Mushrooms have long been consumed for their medicinal benefits in mycophilic cultures. They play a great part in traditional Chinese medicine and have a strong presence in the wellness space, with new and left-field brands selling teas, powders and capsules that boast of mushrooms’ curative properties. The claims range from boosting our immune system to helping defend against cancer.
Dr Andrew Weil is a pioneer in the field of integrative medicine and one of the leading proponents of mushrooms’ health and medicinal benefits in the English-speaking world. At a seminar delivered in conjunction with Origins Skincare (with whom he collaborated on the Mega-Mushroom range), he outlines his work as taking a holistic look at the many different ways we could support our bodies beyond what a GP might prescribe. Crucially, he doesn’t propose rejecting Western medicine but using holistic and conventional treatments in conjunction.

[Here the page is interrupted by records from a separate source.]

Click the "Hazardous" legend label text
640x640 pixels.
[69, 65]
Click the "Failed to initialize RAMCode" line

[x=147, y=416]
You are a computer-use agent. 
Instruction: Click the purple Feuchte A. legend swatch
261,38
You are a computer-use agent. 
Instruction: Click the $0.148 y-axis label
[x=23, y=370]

He points to several mushrooms which are of special interest to the integrative medicine community. Mushrooms from the polypore family are very important, he says, as they "increase immune resistance to viral and bacterial infection, and also increase our defences against cancer." Turkey tail, reishi, birch and shelf or bracket fungi have long been consumed for their immune-boosting effects in traditional medicine, either eaten or boiled into teas if they’re too woody or bitter to eat.

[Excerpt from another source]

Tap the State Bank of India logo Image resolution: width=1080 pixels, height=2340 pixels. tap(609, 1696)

Turkey tail is one of the best researched mushrooms and studies suggest that a component of turkey tail, polysaccharide-K (PSK), may stimulate the immune system. Further evidence of mushrooms' benefits comes from a 2017 study which found that they contain unusually high amounts of the antioxidants ergothioneine and glutathione. Antioxidants protect cells from damage associated with illnesses such as cancer, heart disease and Alzheimer’s.
The divide between traditional and current medicine over medicinal mushrooms is false. Penicillin is derived from fungi. Statins, which thin the blood and lower cholesterol, have their origins in fungi. And you only have to look at the strong psychoactive effects of psilocybes (so-called magic mushrooms) to recognise the biochemical impacts of fungi and the potent power that might be found through further research. However, current evidence is still lacking for many of these claims as research has not gone beyond test tube or animal studies.

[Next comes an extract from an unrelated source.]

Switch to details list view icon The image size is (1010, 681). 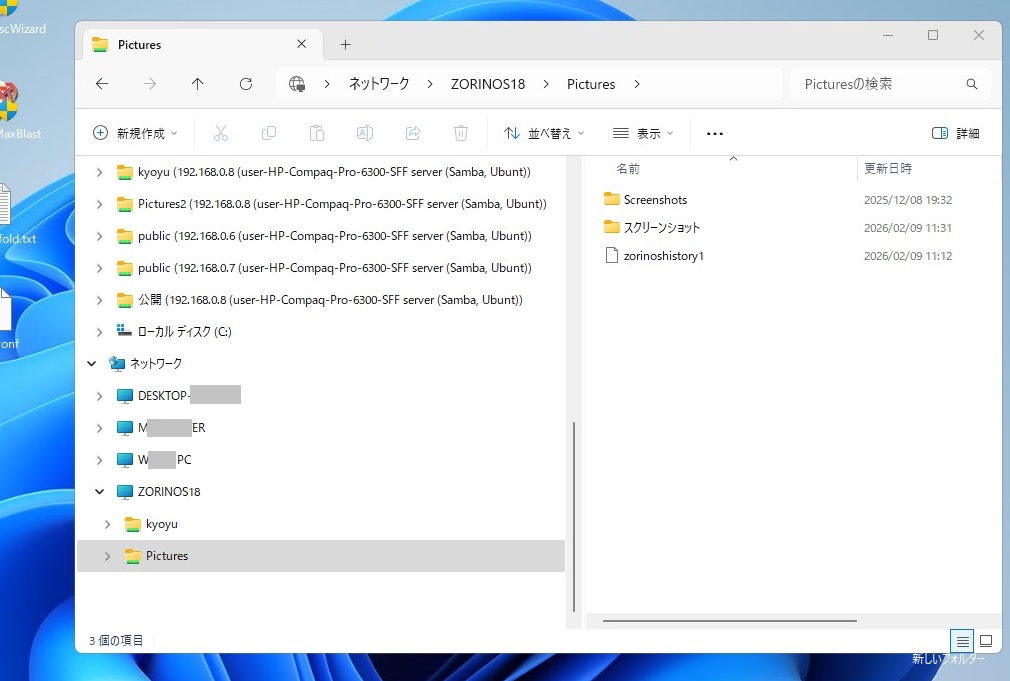pos(962,641)
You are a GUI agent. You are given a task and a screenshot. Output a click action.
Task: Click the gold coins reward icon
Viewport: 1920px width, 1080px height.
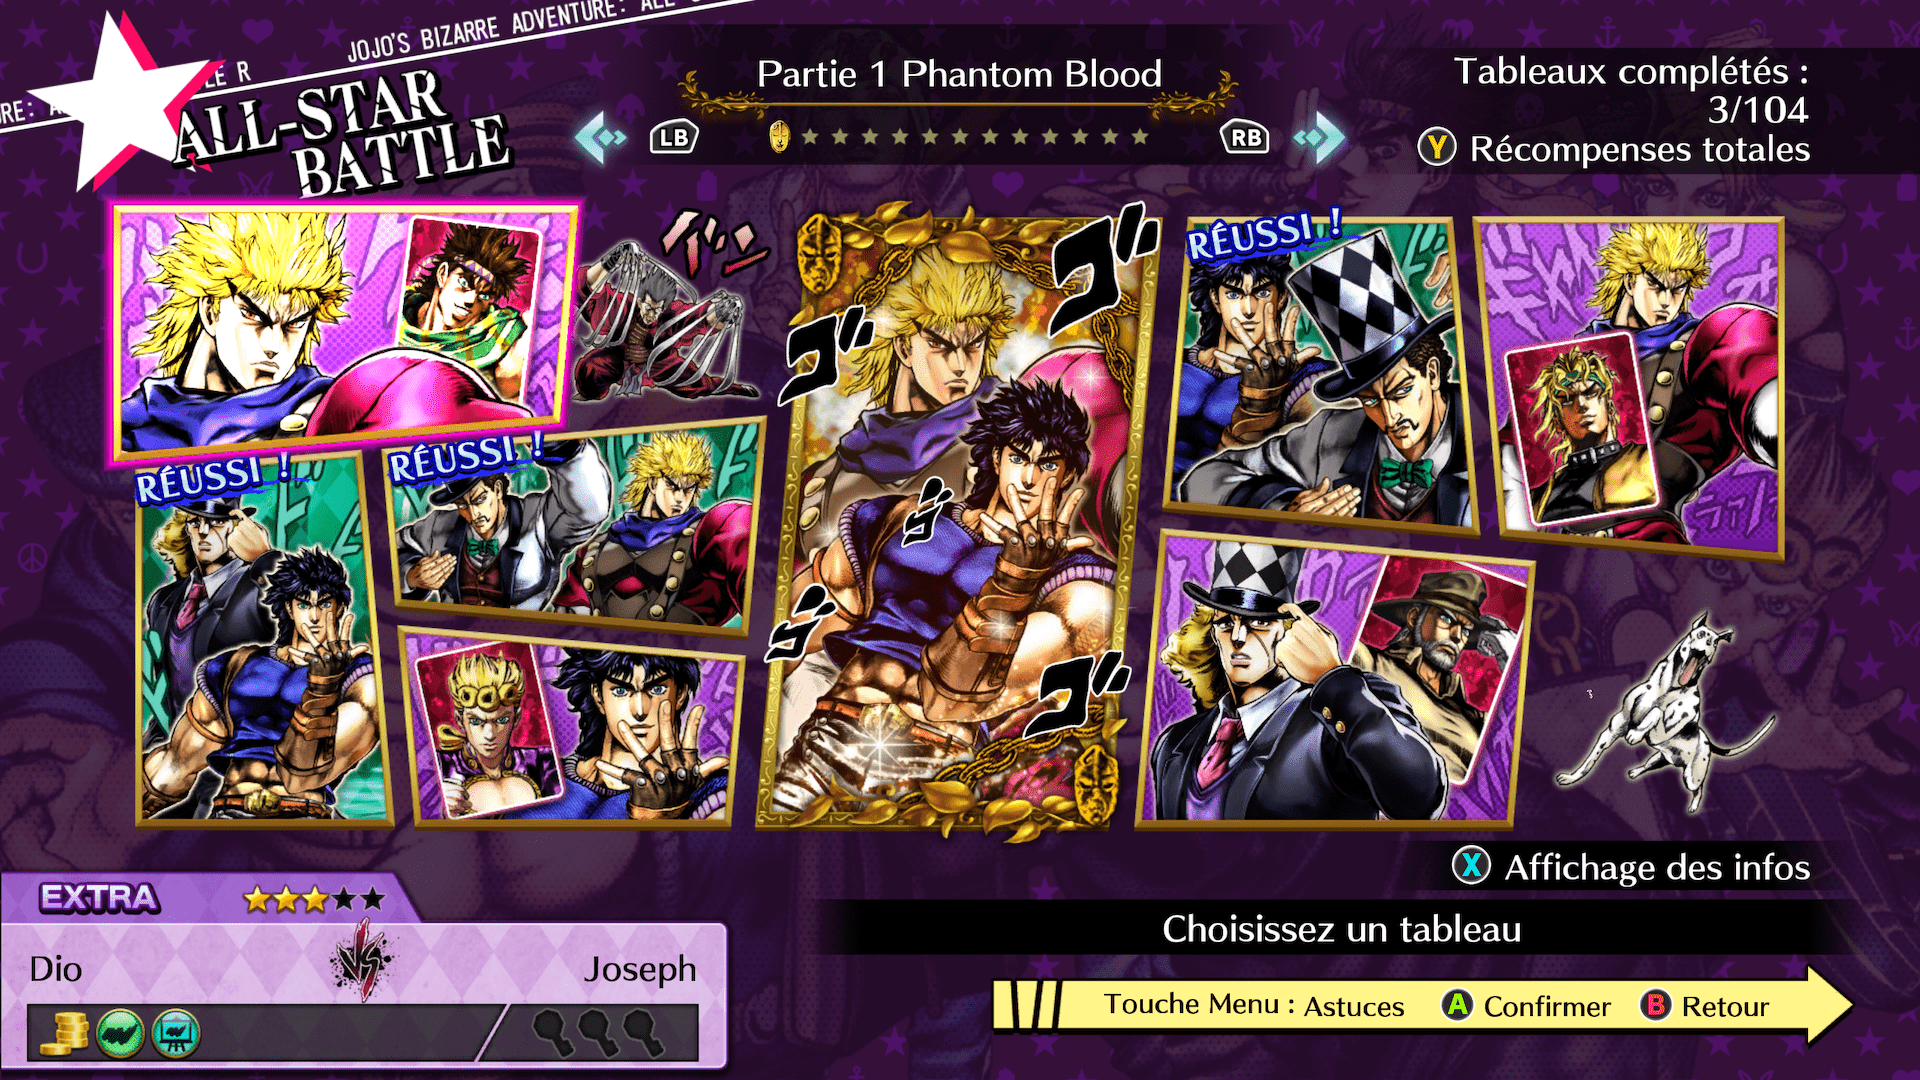(64, 1033)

Depending on how you feel about wellness fads, the validity of mushrooms as a medicine is easy to embrace or dismiss. I fall more on the sceptical side, but I’m mindful of what is at the root of my scepticism: is it from seeing too many fads come and go (hi CBD oil) which seem to have only placebo effects? Or is it rooted in a subconscious belief that anything not sanctified by Western medicine must be a con? It’s probably a mixture of both. There is some compelling evidence and a long history to suggest that mushrooms shouldn’t be rejected out of hand. Yet while there seems to be limited harm in consuming mushrooms for their claimed wellness benefits, taking them to 'cure cancer' is far from a good idea if you forgo other treatments. It is always wise to be mindful of hyperbolic claims and think about where you are getting these mushrooms from. With every new health or wellness interest comes a flurry of related products, often with little to no evidence to support their claims.
A quick trip to the Somerset House exhibition will be enough to convince you that mushrooms, the strange fleshy growths that sprout from rotting trees, hold within them the mystery of nature we’ve lost in the modern world.
Where once we may have fled from that mystery into the arms of sterilised certainty, it makes sense to want to return to the earth, to find roots in an increasingly chaotic world. It’s compelling to think that the answer to so many of our woes has been growing below us, untouched by our worries.